(Stored items)
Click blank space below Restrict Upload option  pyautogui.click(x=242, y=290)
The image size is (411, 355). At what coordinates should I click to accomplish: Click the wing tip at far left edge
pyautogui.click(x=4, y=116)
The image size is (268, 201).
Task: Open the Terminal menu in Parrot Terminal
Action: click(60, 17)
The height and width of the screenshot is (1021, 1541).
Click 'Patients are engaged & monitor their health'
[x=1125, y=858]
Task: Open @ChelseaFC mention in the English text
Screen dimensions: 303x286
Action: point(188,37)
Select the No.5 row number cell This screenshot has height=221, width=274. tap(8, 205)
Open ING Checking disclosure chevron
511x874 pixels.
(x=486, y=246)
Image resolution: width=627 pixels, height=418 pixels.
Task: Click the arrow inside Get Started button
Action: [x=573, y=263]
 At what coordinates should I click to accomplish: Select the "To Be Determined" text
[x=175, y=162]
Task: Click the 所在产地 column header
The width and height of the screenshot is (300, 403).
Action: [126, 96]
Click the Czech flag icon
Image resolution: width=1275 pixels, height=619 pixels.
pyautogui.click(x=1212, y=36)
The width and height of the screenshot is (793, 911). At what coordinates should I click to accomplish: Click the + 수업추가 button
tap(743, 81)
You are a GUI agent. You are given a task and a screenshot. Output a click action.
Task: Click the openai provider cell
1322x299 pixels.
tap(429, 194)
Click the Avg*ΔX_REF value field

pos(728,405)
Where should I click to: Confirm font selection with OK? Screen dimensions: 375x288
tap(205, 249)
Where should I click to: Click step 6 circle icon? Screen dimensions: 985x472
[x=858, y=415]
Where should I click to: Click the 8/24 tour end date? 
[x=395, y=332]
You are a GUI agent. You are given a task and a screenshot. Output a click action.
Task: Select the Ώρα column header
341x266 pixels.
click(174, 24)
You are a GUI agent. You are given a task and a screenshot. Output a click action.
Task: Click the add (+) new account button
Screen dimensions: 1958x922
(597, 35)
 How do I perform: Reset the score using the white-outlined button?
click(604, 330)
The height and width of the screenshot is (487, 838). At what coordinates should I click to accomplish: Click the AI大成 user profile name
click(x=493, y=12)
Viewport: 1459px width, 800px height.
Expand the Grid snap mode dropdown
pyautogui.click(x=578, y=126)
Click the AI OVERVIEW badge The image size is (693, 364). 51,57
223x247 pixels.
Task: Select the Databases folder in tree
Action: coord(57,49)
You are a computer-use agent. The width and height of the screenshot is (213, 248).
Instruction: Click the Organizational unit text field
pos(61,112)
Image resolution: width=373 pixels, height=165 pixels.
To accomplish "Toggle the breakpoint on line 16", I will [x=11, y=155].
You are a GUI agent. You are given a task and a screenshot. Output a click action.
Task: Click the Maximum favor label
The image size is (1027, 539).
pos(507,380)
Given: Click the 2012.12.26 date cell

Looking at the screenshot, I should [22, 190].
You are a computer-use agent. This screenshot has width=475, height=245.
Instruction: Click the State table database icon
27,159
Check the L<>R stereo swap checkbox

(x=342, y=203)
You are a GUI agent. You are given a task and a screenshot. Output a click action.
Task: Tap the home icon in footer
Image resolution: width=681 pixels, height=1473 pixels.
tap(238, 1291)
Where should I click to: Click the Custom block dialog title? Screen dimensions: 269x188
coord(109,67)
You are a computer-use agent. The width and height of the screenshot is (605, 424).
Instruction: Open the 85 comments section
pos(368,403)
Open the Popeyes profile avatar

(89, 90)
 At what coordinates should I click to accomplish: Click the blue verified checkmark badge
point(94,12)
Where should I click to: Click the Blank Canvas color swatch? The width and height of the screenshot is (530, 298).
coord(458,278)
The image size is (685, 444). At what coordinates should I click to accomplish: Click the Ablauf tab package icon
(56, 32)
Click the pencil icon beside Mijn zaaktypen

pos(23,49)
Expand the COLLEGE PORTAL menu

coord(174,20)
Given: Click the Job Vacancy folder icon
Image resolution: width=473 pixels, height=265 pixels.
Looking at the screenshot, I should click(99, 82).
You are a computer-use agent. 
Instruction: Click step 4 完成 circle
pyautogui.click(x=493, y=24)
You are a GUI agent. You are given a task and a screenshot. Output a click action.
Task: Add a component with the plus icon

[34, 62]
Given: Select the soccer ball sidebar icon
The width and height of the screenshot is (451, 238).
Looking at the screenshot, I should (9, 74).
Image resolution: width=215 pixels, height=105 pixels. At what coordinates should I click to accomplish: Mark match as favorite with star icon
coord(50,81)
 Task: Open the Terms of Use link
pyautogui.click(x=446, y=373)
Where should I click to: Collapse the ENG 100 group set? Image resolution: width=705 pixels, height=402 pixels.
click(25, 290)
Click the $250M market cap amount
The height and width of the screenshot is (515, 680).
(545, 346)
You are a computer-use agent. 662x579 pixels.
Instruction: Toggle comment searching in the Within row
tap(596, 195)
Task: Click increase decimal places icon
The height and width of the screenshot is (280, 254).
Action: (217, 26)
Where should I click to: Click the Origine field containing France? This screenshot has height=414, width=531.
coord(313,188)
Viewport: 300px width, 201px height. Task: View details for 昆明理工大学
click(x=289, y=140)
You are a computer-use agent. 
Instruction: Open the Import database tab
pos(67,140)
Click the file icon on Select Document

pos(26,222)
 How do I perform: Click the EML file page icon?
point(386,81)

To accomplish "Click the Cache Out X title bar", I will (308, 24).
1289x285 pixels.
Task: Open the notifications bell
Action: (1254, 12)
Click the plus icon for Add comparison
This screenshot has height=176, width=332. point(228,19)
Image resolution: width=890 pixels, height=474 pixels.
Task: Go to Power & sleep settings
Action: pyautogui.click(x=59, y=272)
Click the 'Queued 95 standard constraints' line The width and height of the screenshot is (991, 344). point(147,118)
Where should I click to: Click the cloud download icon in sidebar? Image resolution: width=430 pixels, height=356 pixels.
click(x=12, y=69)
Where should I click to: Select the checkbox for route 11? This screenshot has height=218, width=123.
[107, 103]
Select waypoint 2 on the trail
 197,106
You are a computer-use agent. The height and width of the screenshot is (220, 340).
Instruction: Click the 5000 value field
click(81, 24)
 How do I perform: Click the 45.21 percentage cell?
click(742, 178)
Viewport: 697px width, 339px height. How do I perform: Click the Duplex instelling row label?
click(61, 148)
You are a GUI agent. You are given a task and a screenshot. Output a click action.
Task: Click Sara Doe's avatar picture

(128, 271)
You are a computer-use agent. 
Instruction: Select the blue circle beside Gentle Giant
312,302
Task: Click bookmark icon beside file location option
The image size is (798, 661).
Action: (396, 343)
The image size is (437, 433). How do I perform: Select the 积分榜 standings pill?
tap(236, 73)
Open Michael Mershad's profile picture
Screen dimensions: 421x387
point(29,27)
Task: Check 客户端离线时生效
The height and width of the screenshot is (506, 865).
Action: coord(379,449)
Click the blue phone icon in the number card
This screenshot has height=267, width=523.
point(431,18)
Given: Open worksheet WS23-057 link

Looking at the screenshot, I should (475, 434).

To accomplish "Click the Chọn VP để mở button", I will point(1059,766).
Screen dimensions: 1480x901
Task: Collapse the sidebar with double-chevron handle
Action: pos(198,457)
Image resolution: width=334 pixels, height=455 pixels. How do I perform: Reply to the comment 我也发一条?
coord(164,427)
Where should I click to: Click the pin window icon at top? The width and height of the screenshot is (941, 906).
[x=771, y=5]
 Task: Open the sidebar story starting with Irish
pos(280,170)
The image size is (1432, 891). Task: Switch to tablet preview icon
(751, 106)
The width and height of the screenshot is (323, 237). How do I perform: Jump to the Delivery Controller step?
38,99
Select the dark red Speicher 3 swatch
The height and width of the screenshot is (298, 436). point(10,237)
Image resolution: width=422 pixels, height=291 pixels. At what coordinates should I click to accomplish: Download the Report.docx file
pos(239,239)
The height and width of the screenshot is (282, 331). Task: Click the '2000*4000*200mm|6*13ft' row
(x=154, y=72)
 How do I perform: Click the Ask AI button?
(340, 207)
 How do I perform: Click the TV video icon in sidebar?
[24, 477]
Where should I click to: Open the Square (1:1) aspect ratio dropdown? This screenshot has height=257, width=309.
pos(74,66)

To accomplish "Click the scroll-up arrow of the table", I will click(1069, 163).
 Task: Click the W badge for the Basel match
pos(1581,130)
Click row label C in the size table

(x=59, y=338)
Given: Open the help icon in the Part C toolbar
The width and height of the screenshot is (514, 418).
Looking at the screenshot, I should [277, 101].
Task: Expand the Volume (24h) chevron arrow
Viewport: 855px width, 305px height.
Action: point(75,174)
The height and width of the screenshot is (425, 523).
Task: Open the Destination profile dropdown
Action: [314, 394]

Task statement
Scan the records above and show every line in which the word "computer" occurs.

Written solution
You are a computer-use agent. The width and height of the screenshot is (213, 248).
You are a computer-use agent. This screenshot has width=475, height=245.
You are a computer-use agent. The width and height of the screenshot is (605, 424).
You are a computer-use agent. 
You are a computer-use agent. 662x579 pixels.
You are a computer-use agent. 
You are a computer-use agent. The height and width of the screenshot is (220, 340).
You are a computer-use agent. 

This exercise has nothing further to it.